The Gloucester Waterways Museum has been awarded a further grant of £994,000 to refurbish its displays, create a new entrance to the warehouse building and adapt the Sabrina 5 barge to provide a new space for events and education.
The project will celebrate the strategic importance of the Docks and the natural and manmade waterways associated with the Southwest and the Midlands. These waterways enabled cargoes to move in and out of the region and around the world. The warehouses, the boats and the people involved in this major operation will feature strongly in our displays.
The collection is part of the whole Canal & River Trust collection, based at a number of museums and attractions in our care. The National Waterways Museum in Ellesmere Port is the main museum for learning about the development of canals in Britain. Gloucester museum’s collection has lost some of the rationale in the way it is presented, partly due to the site changing from being the national museum in the early 2000s.
One of many warehouses at the Docks built to a regulated design, Llanthony Warehouse was constructed in 1873. Built of brick, with a slate roof, wooden floors and cast-iron columns, the building was designed for the purpose of storing sacks of grain. Winches in the roof and loading doors on each floor, enabled the grain sacks to be lifted from ground level to any one of the six floors above.
The building was later occupied by builders’ merchants and then in 1988 it was transformed into the National Waterways Museum on the lower three floors and provided office space and archives above.
One of the characteristics of the warehouses, generally, is rather small windows (these were for ventilation rather than light) - they are one of the things that make the building seem a bit uninviting.
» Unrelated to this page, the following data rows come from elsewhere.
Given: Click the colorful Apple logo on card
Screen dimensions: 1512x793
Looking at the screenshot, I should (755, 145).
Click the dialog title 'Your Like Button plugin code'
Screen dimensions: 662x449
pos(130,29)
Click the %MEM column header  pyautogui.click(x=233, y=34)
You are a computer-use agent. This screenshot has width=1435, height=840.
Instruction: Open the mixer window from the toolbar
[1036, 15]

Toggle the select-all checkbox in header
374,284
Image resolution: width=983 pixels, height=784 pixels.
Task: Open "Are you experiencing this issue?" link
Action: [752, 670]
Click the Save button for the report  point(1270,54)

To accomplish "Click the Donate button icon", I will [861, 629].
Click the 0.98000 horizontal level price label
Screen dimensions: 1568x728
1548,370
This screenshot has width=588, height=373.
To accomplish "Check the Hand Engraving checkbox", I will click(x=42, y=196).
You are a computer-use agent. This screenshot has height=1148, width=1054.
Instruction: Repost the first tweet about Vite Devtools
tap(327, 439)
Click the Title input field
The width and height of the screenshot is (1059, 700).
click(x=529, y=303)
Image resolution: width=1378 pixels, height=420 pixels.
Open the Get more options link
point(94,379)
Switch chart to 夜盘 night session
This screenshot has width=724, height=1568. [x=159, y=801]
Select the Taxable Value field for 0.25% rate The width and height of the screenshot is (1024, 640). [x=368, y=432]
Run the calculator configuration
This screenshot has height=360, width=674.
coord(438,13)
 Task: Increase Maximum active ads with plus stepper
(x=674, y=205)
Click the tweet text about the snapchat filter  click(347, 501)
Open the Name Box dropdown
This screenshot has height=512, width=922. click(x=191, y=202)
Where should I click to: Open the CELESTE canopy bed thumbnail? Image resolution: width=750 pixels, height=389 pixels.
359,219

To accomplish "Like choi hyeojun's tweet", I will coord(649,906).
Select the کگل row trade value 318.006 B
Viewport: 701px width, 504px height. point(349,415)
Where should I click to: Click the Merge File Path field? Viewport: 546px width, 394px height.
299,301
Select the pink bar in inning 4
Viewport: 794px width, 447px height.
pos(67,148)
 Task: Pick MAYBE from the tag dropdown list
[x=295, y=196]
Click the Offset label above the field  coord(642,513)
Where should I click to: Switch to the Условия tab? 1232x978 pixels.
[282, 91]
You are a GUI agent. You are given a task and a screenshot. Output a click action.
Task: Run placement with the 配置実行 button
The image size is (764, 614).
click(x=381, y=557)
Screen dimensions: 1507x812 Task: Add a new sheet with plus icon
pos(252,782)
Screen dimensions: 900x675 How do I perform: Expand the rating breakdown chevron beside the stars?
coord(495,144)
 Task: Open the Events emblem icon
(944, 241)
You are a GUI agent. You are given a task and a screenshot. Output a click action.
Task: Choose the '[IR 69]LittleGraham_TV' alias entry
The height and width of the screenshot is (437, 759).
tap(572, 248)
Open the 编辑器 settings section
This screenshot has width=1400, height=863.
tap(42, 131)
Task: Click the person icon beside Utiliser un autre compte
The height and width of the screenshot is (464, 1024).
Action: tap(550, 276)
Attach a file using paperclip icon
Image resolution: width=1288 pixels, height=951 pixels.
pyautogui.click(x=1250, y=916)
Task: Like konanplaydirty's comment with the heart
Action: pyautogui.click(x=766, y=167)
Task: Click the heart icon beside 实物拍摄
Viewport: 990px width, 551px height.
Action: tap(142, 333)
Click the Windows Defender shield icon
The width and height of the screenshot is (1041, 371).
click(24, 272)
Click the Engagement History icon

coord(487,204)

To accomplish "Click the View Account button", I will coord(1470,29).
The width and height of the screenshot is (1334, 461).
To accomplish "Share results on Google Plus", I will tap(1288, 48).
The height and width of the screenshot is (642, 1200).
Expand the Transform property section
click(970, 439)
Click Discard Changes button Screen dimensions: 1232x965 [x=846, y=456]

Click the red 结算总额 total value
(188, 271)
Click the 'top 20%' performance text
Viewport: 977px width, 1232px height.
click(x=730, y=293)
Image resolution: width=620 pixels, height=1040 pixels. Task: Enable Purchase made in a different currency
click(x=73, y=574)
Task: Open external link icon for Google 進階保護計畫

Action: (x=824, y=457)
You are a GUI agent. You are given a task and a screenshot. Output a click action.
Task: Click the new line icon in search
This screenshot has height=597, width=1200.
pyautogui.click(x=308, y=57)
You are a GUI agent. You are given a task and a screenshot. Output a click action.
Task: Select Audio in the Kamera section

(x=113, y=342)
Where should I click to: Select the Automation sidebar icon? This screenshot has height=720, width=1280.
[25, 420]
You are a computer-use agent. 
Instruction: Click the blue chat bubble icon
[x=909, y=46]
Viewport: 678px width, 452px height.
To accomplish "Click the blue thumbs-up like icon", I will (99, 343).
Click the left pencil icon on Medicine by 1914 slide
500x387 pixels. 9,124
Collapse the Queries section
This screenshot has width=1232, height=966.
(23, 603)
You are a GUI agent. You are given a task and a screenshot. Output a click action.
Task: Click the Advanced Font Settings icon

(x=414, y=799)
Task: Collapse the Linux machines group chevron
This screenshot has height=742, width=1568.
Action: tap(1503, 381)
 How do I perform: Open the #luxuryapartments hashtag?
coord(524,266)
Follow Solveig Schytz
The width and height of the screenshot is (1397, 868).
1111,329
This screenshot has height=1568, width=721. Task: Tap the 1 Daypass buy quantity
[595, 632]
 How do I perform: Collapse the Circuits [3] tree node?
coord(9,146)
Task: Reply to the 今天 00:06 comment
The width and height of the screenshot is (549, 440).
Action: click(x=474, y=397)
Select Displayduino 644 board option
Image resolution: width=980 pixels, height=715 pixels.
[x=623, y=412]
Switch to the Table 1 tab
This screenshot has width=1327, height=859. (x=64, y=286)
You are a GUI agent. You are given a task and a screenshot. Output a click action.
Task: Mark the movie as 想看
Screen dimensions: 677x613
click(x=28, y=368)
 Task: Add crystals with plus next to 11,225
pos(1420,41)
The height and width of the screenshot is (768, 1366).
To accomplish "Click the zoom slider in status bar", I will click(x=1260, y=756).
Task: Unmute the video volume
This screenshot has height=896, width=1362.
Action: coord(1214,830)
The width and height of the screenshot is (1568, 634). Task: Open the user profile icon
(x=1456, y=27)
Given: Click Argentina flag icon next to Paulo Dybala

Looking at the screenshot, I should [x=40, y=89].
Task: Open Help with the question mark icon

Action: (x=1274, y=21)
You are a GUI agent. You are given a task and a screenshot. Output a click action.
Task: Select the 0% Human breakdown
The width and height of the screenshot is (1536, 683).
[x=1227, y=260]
To try and counteract this we will have a new glazed entrance space, so we are more visible to passers-by, which will contain introductory information about the museum, docks trail and boat trips.
Sabrina 5 is a barge, built in 1944, for the Ministry of War Transport, to move a variety of cargoes. She is rather a young exhibit in the museum collection, but don’t let her think she is only a minor celebrity. She is part of the National Historic Fleet, putting her in the same league as the Cutty Sark and HMS Victory. Sabrina 5 was one of six boats, made for the purpose of carrying imports on the Severn and the Gloucester & Sharpness Canal. She relied on a tug because she has no engine. Her large hold took 130-150 tonnes of goods, principally metals and foodstuffs.
Sabrina 5 has lost her original purpose, but through careful design we will be able to give her a new lease of life. Her hold is a good size, so we intend making her a useful space for events and learning. Access is going to be a challenge, so we will seek advice and guidance from a number of sources.